The advantage of FDE over encrypting just your home folder and the files in it is that you no longer have to worry about temporary files, swap files or other directories where important files might end up without you realising it.
On any fairly recent computer, you’re unlikely to notice, or even to be able to measure, a slowdown in day-to-day use due to encrypting everything.
On Ubuntu and Fedora, as in many other Linux distributions (distros for short), full disk encryption is available right at install time.
You can easily enable it during the installation by selecting Encrypt the new Ubuntu installation for security:
And, of course, remember to pick a proper password!
2. KEEP YOUR SOFTWARE UP-TO-DATE
Again, no matter which operating system you are using, you should always keep both your operating system and your applications, such as web browsers, PDF readers and video players, up to date.
Most Linux distros make this easy.
On Ubuntu, by default, security updates are installed automatically.
You can double-check this at System Settings | Software & Updates | Updates.
Make sure the Important security updates option is turned on:
3. TIGHTEN UP SECURITY IN YOUR BROWSER
The browser is the way in for many current cyberthreats, whether you use Mozilla Firefox, Google Chrome, Opera or another browser.
Many free extensions are available to improve the security of your browser, and your privacy as well. Among others, you may want to consider the following:
- Adblock Plus
4. USE ANTI-VIRUS SOFTWARE
We saved this one until last because it has long been a bone of contention with a vocal minority of Linux faithful.
Some people will tell you that it’s pointless installing an anti-virus software on a Linux-based operating system.
Half of the argument is that most of the malware you will detect on a Linux computer will be for Windows, and why should you be responsible for that?
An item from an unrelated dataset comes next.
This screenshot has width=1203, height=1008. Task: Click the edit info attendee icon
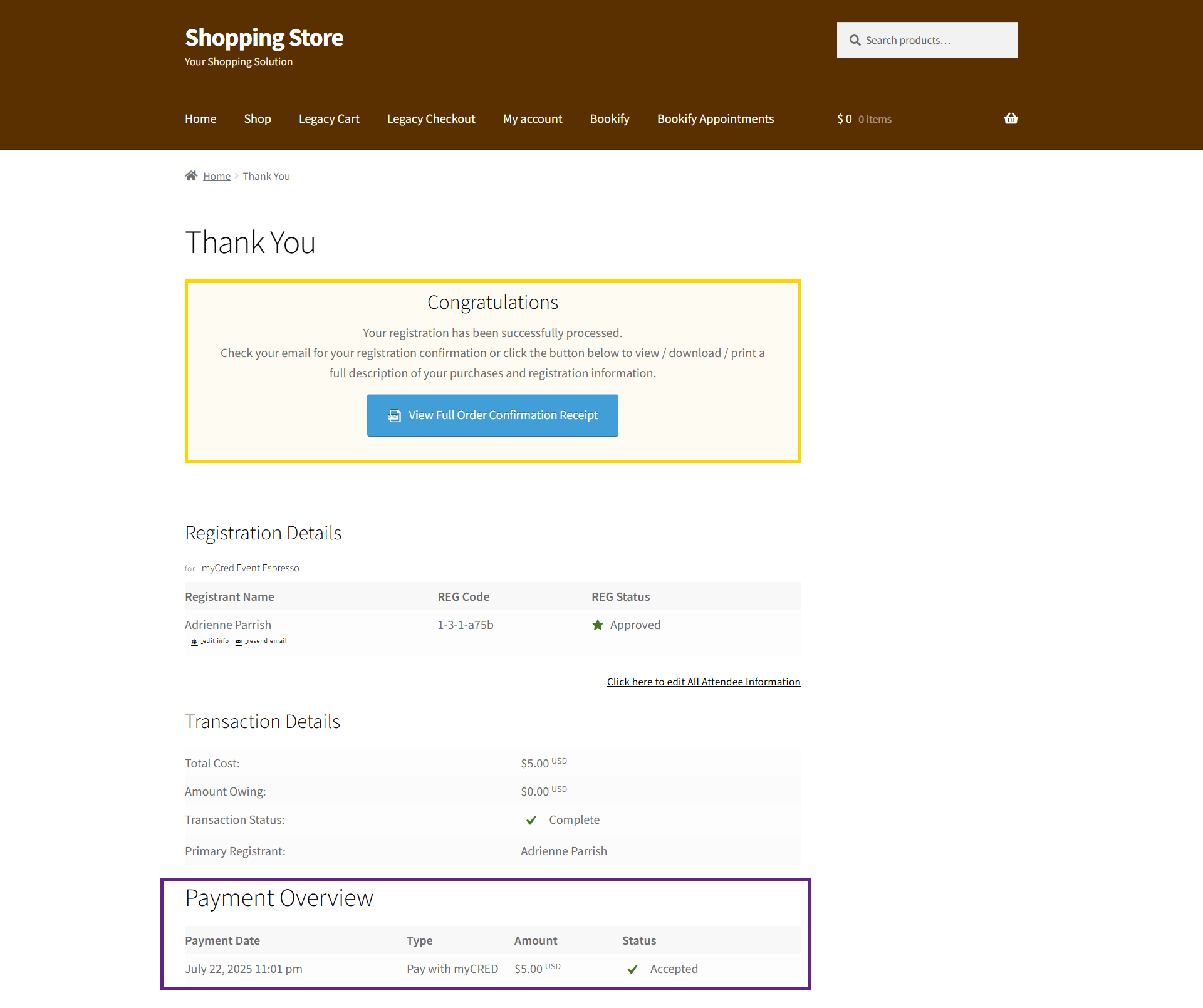pyautogui.click(x=194, y=642)
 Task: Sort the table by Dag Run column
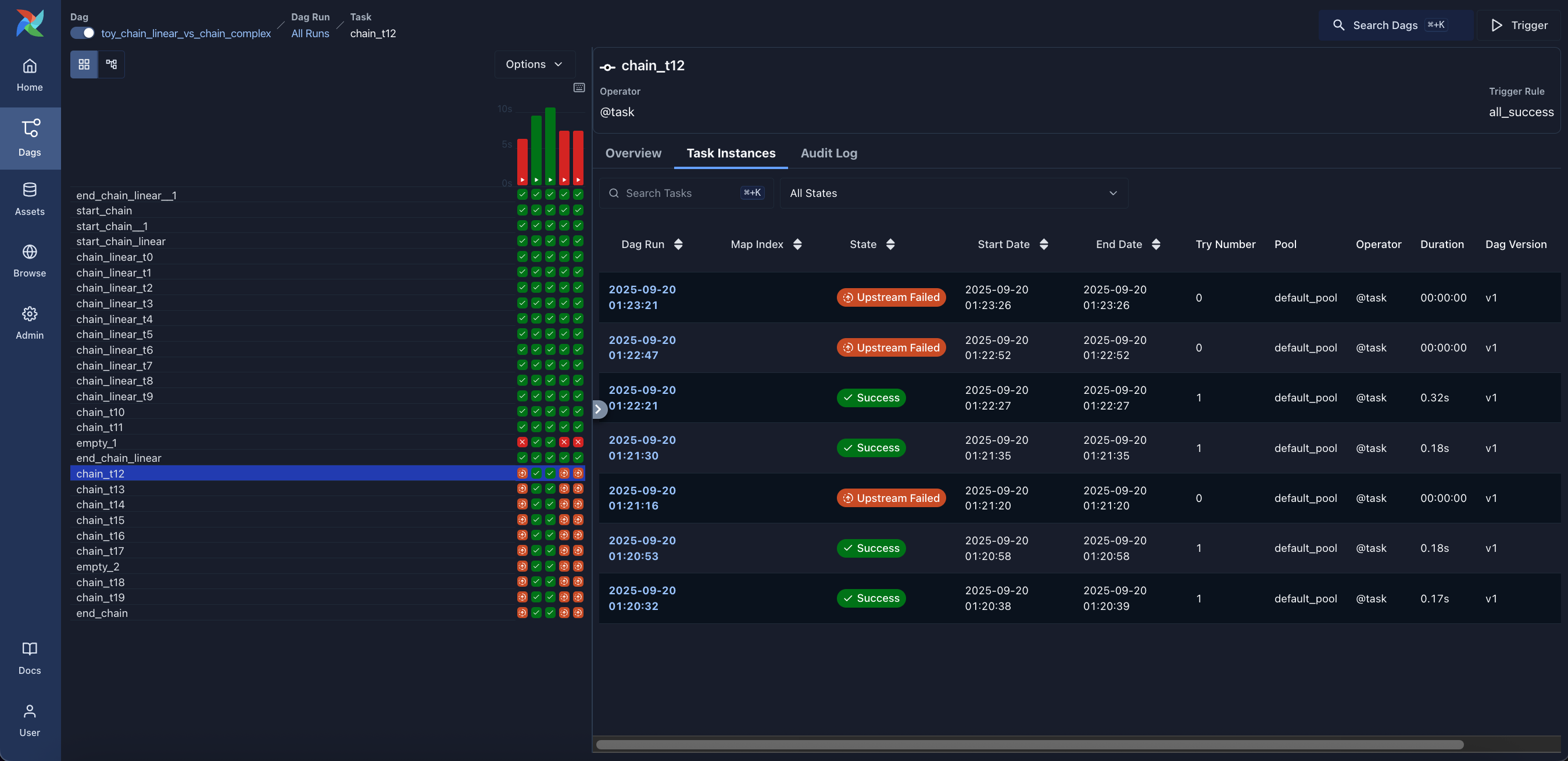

The obvious answer is, “Why not? What if you pass an infected file onto someone else and thus make yourself part of the problem rather than the solution?”
The other half of the argument is that malware on Linux desktops is rare enough that you might as well pretend it doesn’t exist at all.
My personal opinion is that if you feel safe just because you think the risk of a breach is low, then attackers have already outsmarted you.